What you are asked to do
Reproduce every line of the material below word for word, leaving nothing out and changing nothing.

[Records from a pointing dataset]
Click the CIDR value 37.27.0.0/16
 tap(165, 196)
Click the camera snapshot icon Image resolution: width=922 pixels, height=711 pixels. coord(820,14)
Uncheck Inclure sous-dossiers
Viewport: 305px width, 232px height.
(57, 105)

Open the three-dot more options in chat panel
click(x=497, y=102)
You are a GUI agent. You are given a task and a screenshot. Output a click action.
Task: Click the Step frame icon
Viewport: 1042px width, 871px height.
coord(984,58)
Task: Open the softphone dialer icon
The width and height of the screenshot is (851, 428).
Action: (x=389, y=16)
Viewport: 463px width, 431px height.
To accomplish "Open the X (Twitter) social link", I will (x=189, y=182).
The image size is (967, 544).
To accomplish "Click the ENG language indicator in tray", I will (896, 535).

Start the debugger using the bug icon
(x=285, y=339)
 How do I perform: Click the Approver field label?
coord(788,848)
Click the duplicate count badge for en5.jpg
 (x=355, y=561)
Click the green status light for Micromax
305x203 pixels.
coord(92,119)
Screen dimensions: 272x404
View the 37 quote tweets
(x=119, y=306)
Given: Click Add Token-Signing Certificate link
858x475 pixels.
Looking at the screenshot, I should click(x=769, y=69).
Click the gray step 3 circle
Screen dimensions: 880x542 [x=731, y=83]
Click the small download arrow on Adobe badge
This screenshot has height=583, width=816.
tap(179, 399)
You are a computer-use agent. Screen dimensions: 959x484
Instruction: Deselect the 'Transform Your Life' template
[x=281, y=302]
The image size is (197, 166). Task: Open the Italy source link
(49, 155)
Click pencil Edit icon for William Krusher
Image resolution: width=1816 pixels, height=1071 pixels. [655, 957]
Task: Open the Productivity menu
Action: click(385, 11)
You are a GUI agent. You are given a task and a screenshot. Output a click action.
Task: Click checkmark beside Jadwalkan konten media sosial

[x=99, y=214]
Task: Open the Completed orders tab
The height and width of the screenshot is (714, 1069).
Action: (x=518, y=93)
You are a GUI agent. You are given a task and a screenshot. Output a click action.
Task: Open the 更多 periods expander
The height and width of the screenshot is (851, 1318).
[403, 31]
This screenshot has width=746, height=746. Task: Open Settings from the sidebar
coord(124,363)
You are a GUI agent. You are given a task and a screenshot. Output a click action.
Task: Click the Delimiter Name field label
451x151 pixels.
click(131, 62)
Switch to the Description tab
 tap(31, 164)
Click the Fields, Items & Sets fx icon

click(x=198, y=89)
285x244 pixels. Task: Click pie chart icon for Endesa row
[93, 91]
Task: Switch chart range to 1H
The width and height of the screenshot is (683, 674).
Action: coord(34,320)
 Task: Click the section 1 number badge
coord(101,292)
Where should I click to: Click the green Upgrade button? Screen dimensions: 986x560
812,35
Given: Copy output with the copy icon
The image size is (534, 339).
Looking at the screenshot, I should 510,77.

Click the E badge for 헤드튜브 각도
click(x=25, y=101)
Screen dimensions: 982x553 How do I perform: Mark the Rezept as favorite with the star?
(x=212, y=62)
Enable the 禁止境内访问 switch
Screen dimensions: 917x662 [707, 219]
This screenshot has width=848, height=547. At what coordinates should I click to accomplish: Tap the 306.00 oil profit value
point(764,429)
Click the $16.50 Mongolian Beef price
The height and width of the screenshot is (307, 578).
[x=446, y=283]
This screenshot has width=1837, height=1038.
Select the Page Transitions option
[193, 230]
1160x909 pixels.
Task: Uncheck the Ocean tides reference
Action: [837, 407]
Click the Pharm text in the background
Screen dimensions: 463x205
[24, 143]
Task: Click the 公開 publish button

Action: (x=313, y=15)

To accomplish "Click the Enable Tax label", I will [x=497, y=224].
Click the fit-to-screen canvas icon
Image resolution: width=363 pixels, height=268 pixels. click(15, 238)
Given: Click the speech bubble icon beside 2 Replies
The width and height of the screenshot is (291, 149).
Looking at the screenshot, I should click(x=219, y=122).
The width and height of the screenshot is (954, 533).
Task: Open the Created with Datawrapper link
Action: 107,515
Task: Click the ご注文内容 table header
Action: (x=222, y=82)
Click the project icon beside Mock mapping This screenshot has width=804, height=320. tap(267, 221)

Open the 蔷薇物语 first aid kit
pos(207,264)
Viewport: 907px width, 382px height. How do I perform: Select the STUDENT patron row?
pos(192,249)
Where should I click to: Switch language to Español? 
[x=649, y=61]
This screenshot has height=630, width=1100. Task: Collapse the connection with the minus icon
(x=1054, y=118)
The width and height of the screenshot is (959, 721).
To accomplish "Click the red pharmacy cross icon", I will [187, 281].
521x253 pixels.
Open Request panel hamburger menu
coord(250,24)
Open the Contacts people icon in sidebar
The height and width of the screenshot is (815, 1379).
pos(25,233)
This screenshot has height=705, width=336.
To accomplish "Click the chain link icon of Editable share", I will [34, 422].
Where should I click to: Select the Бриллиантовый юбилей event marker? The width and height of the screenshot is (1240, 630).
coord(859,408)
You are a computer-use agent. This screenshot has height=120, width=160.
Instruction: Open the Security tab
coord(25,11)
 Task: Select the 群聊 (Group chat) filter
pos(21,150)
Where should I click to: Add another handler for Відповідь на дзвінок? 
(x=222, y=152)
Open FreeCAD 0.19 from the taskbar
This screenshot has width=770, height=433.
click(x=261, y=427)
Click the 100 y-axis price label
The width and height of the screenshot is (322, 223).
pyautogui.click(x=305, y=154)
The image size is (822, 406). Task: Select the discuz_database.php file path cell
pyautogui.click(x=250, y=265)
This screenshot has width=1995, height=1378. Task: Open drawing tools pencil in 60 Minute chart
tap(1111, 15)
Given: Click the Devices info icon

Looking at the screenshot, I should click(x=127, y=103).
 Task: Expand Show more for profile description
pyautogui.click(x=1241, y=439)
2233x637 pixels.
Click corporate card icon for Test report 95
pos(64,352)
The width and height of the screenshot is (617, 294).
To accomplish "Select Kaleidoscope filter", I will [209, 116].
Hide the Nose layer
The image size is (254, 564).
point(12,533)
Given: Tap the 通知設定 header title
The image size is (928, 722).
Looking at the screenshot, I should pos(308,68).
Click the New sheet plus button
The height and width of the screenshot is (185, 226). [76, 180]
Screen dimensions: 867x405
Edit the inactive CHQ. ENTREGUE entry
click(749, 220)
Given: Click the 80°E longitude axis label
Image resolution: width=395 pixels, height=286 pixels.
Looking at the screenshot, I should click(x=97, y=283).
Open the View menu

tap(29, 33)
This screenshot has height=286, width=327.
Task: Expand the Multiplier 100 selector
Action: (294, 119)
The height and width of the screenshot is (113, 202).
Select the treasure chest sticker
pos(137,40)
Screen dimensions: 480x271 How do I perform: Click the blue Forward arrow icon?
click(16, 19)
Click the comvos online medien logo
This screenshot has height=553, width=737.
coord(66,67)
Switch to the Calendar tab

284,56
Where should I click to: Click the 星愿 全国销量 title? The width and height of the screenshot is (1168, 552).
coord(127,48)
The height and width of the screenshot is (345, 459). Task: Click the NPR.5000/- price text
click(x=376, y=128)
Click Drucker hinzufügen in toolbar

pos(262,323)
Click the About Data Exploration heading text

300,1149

Response below
Click the CIDR value 37.27.0.0/16
 tap(165, 196)
Click the camera snapshot icon Image resolution: width=922 pixels, height=711 pixels. coord(820,14)
Uncheck Inclure sous-dossiers
Viewport: 305px width, 232px height.
(57, 105)

Open the three-dot more options in chat panel
click(x=497, y=102)
You are a GUI agent. You are given a task and a screenshot. Output a click action.
Task: Click the Step frame icon
Viewport: 1042px width, 871px height.
coord(984,58)
Task: Open the softphone dialer icon
The width and height of the screenshot is (851, 428).
Action: (x=389, y=16)
Viewport: 463px width, 431px height.
To accomplish "Open the X (Twitter) social link", I will (x=189, y=182).
The image size is (967, 544).
To accomplish "Click the ENG language indicator in tray", I will (896, 535).

Start the debugger using the bug icon
(x=285, y=339)
 How do I perform: Click the Approver field label?
coord(788,848)
Click the duplicate count badge for en5.jpg
 (x=355, y=561)
Click the green status light for Micromax
305x203 pixels.
coord(92,119)
Screen dimensions: 272x404
View the 37 quote tweets
(x=119, y=306)
Given: Click Add Token-Signing Certificate link
858x475 pixels.
Looking at the screenshot, I should click(x=769, y=69).
Click the gray step 3 circle
Screen dimensions: 880x542 [x=731, y=83]
Click the small download arrow on Adobe badge
This screenshot has height=583, width=816.
tap(179, 399)
You are a computer-use agent. Screen dimensions: 959x484
Instruction: Deselect the 'Transform Your Life' template
[x=281, y=302]
The image size is (197, 166). Task: Open the Italy source link
(49, 155)
Click pencil Edit icon for William Krusher
Image resolution: width=1816 pixels, height=1071 pixels. [655, 957]
Task: Open the Productivity menu
Action: click(385, 11)
You are a GUI agent. You are given a task and a screenshot. Output a click action.
Task: Click checkmark beside Jadwalkan konten media sosial

[x=99, y=214]
Task: Open the Completed orders tab
The height and width of the screenshot is (714, 1069).
Action: (x=518, y=93)
You are a GUI agent. You are given a task and a screenshot. Output a click action.
Task: Open the 更多 periods expander
The height and width of the screenshot is (851, 1318).
[403, 31]
This screenshot has width=746, height=746. Task: Open Settings from the sidebar
coord(124,363)
You are a GUI agent. You are given a task and a screenshot. Output a click action.
Task: Click the Delimiter Name field label
451x151 pixels.
click(131, 62)
Switch to the Description tab
 tap(31, 164)
Click the Fields, Items & Sets fx icon

click(x=198, y=89)
285x244 pixels. Task: Click pie chart icon for Endesa row
[93, 91]
Task: Switch chart range to 1H
The width and height of the screenshot is (683, 674).
Action: coord(34,320)
 Task: Click the section 1 number badge
coord(101,292)
Where should I click to: Click the green Upgrade button? Screen dimensions: 986x560
812,35
Given: Copy output with the copy icon
The image size is (534, 339).
Looking at the screenshot, I should 510,77.

Click the E badge for 헤드튜브 각도
click(x=25, y=101)
Screen dimensions: 982x553 How do I perform: Mark the Rezept as favorite with the star?
(x=212, y=62)
Enable the 禁止境内访问 switch
Screen dimensions: 917x662 [707, 219]
This screenshot has width=848, height=547. At what coordinates should I click to accomplish: Tap the 306.00 oil profit value
point(764,429)
Click the $16.50 Mongolian Beef price
The height and width of the screenshot is (307, 578).
[x=446, y=283]
This screenshot has width=1837, height=1038.
Select the Page Transitions option
[193, 230]
1160x909 pixels.
Task: Uncheck the Ocean tides reference
Action: [837, 407]
Click the Pharm text in the background
Screen dimensions: 463x205
[24, 143]
Task: Click the 公開 publish button

Action: (x=313, y=15)

To accomplish "Click the Enable Tax label", I will [x=497, y=224].
Click the fit-to-screen canvas icon
Image resolution: width=363 pixels, height=268 pixels. click(15, 238)
Given: Click the speech bubble icon beside 2 Replies
The width and height of the screenshot is (291, 149).
Looking at the screenshot, I should click(x=219, y=122).
The width and height of the screenshot is (954, 533).
Task: Open the Created with Datawrapper link
Action: 107,515
Task: Click the ご注文内容 table header
Action: (x=222, y=82)
Click the project icon beside Mock mapping This screenshot has width=804, height=320. tap(267, 221)

Open the 蔷薇物语 first aid kit
pos(207,264)
Viewport: 907px width, 382px height. How do I perform: Select the STUDENT patron row?
pos(192,249)
Where should I click to: Switch language to Español? 
[x=649, y=61]
This screenshot has height=630, width=1100. Task: Collapse the connection with the minus icon
(x=1054, y=118)
The width and height of the screenshot is (959, 721).
To accomplish "Click the red pharmacy cross icon", I will [187, 281].
521x253 pixels.
Open Request panel hamburger menu
coord(250,24)
Open the Contacts people icon in sidebar
The height and width of the screenshot is (815, 1379).
pos(25,233)
This screenshot has height=705, width=336.
To accomplish "Click the chain link icon of Editable share", I will [34, 422].
Where should I click to: Select the Бриллиантовый юбилей event marker? The width and height of the screenshot is (1240, 630).
coord(859,408)
You are a computer-use agent. This screenshot has height=120, width=160.
Instruction: Open the Security tab
coord(25,11)
 Task: Select the 群聊 (Group chat) filter
pos(21,150)
Where should I click to: Add another handler for Відповідь на дзвінок? 
(x=222, y=152)
Open FreeCAD 0.19 from the taskbar
This screenshot has width=770, height=433.
click(x=261, y=427)
Click the 100 y-axis price label
The width and height of the screenshot is (322, 223).
pyautogui.click(x=305, y=154)
The image size is (822, 406). Task: Select the discuz_database.php file path cell
pyautogui.click(x=250, y=265)
This screenshot has width=1995, height=1378. Task: Open drawing tools pencil in 60 Minute chart
tap(1111, 15)
Given: Click the Devices info icon

Looking at the screenshot, I should click(x=127, y=103).
 Task: Expand Show more for profile description
pyautogui.click(x=1241, y=439)
2233x637 pixels.
Click corporate card icon for Test report 95
pos(64,352)
The width and height of the screenshot is (617, 294).
To accomplish "Select Kaleidoscope filter", I will [209, 116].
Hide the Nose layer
The image size is (254, 564).
point(12,533)
Given: Tap the 通知設定 header title
The image size is (928, 722).
Looking at the screenshot, I should pos(308,68).
Click the New sheet plus button
The height and width of the screenshot is (185, 226). [76, 180]
Screen dimensions: 867x405
Edit the inactive CHQ. ENTREGUE entry
click(749, 220)
Given: Click the 80°E longitude axis label
Image resolution: width=395 pixels, height=286 pixels.
Looking at the screenshot, I should click(x=97, y=283).
Open the View menu

tap(29, 33)
This screenshot has height=286, width=327.
Task: Expand the Multiplier 100 selector
Action: (294, 119)
The height and width of the screenshot is (113, 202).
Select the treasure chest sticker
pos(137,40)
Screen dimensions: 480x271 How do I perform: Click the blue Forward arrow icon?
click(16, 19)
Click the comvos online medien logo
This screenshot has height=553, width=737.
coord(66,67)
Switch to the Calendar tab

284,56
Where should I click to: Click the 星愿 全国销量 title? The width and height of the screenshot is (1168, 552).
coord(127,48)
The height and width of the screenshot is (345, 459). Task: Click the NPR.5000/- price text
click(x=376, y=128)
Click Drucker hinzufügen in toolbar

pos(262,323)
Click the About Data Exploration heading text

300,1149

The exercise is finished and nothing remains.